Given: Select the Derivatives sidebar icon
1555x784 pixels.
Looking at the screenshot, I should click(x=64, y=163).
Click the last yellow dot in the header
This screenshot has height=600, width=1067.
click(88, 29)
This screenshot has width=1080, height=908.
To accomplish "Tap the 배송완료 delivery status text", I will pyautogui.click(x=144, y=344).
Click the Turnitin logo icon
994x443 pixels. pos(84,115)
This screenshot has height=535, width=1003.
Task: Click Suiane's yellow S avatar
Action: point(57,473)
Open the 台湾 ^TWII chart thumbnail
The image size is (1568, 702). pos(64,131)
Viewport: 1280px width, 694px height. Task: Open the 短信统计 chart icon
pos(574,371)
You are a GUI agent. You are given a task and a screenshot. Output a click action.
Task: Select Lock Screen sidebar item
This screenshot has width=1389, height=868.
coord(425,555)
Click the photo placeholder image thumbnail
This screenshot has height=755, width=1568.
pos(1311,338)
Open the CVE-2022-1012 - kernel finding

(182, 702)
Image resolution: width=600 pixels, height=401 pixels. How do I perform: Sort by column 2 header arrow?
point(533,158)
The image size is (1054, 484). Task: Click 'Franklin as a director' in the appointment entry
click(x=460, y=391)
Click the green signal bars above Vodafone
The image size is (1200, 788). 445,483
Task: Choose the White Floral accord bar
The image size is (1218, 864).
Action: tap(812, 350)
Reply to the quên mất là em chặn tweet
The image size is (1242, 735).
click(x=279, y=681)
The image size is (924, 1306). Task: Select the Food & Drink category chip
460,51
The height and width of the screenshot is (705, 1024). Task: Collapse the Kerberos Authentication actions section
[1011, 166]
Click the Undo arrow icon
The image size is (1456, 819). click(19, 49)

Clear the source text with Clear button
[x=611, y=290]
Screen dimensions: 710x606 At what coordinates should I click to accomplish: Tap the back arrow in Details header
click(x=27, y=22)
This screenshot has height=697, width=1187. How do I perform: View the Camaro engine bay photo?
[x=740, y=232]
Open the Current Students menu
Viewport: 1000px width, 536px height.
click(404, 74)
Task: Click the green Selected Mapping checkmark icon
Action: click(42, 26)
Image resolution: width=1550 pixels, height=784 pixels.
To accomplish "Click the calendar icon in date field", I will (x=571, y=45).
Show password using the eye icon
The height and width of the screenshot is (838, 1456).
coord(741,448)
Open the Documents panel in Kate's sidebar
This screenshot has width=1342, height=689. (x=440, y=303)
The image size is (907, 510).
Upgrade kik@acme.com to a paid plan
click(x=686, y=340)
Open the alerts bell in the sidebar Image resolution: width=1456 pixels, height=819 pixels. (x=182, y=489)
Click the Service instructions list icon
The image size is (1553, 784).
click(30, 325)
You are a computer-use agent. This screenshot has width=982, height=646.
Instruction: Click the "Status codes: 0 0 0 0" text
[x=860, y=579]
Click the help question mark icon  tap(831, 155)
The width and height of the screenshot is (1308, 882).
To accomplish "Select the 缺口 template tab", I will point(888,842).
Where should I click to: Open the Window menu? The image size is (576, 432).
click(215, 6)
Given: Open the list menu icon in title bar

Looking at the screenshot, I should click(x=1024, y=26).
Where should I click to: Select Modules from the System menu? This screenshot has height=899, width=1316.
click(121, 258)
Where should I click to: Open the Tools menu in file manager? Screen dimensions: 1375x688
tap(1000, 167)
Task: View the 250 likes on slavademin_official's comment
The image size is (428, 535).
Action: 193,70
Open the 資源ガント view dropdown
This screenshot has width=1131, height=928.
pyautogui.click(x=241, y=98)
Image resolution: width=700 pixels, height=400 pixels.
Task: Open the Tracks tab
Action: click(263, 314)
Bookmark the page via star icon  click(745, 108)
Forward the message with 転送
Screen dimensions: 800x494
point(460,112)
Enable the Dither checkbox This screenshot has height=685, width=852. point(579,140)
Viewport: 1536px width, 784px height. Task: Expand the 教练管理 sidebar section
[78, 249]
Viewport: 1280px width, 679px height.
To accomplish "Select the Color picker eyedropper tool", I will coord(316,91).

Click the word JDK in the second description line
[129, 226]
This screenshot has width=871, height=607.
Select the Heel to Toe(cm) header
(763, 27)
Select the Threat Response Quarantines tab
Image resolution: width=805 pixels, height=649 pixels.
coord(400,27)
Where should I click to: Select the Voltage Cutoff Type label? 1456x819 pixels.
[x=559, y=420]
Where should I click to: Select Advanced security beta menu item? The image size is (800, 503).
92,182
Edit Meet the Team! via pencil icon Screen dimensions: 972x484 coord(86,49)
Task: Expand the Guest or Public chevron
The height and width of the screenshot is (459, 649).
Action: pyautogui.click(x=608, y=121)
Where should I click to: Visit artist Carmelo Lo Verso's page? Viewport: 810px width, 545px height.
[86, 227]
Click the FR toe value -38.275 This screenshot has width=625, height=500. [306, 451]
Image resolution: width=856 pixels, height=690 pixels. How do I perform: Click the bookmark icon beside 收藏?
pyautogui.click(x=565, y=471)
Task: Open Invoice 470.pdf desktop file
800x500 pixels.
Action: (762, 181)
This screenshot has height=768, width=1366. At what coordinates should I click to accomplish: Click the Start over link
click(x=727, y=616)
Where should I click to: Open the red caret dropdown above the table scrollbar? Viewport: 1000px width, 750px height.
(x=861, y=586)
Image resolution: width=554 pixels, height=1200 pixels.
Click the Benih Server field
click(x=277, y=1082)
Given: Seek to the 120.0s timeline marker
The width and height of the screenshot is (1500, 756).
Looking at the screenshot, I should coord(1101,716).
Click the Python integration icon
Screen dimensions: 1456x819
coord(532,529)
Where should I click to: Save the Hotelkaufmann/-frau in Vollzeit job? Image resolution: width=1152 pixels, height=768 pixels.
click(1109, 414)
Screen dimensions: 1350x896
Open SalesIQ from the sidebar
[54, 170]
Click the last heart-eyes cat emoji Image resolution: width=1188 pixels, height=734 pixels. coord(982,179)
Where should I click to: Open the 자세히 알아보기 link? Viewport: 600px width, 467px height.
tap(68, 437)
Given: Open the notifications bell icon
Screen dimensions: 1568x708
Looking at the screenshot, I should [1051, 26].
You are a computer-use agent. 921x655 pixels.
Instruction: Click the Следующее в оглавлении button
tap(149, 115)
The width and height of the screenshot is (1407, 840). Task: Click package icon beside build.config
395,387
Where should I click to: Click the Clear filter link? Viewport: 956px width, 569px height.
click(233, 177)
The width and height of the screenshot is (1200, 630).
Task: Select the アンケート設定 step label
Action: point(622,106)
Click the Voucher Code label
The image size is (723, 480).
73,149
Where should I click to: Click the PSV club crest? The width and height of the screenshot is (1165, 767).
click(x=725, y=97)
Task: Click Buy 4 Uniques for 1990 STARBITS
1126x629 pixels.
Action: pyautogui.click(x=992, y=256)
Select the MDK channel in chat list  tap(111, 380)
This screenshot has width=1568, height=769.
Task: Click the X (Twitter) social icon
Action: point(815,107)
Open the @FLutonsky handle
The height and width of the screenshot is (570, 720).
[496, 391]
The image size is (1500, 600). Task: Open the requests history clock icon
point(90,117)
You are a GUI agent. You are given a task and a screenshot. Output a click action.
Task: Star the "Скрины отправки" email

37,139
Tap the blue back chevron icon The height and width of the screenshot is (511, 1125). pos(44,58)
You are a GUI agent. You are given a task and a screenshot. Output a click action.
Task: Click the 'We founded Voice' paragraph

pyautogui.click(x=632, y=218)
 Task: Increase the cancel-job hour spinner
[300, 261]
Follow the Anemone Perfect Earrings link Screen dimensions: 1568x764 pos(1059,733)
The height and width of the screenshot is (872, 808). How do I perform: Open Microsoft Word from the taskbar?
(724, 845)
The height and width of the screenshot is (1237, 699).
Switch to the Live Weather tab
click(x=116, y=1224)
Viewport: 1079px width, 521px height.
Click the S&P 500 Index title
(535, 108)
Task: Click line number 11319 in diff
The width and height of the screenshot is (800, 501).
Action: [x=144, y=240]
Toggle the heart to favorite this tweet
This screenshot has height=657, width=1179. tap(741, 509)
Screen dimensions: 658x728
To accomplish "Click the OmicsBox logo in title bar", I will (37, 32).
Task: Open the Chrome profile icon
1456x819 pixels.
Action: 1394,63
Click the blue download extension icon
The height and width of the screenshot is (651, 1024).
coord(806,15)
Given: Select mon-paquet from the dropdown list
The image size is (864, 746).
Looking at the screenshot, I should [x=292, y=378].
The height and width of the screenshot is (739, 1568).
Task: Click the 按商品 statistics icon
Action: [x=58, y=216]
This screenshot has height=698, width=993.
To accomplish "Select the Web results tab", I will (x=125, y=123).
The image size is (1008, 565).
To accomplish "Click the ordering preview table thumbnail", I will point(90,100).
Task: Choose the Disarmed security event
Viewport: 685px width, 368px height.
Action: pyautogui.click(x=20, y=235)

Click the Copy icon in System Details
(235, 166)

**SCHRIFTELIJKE OPDRACHT:** Haal uit het materiaal hierboven elke regel met het woord "blue" en neem die regels letterlijk over. Hoofdletters en kleine letters tellen mee.

**SCHRIFTELIJKE OPLOSSING:**
Tap the blue back chevron icon The height and width of the screenshot is (511, 1125). pos(44,58)
Click the blue download extension icon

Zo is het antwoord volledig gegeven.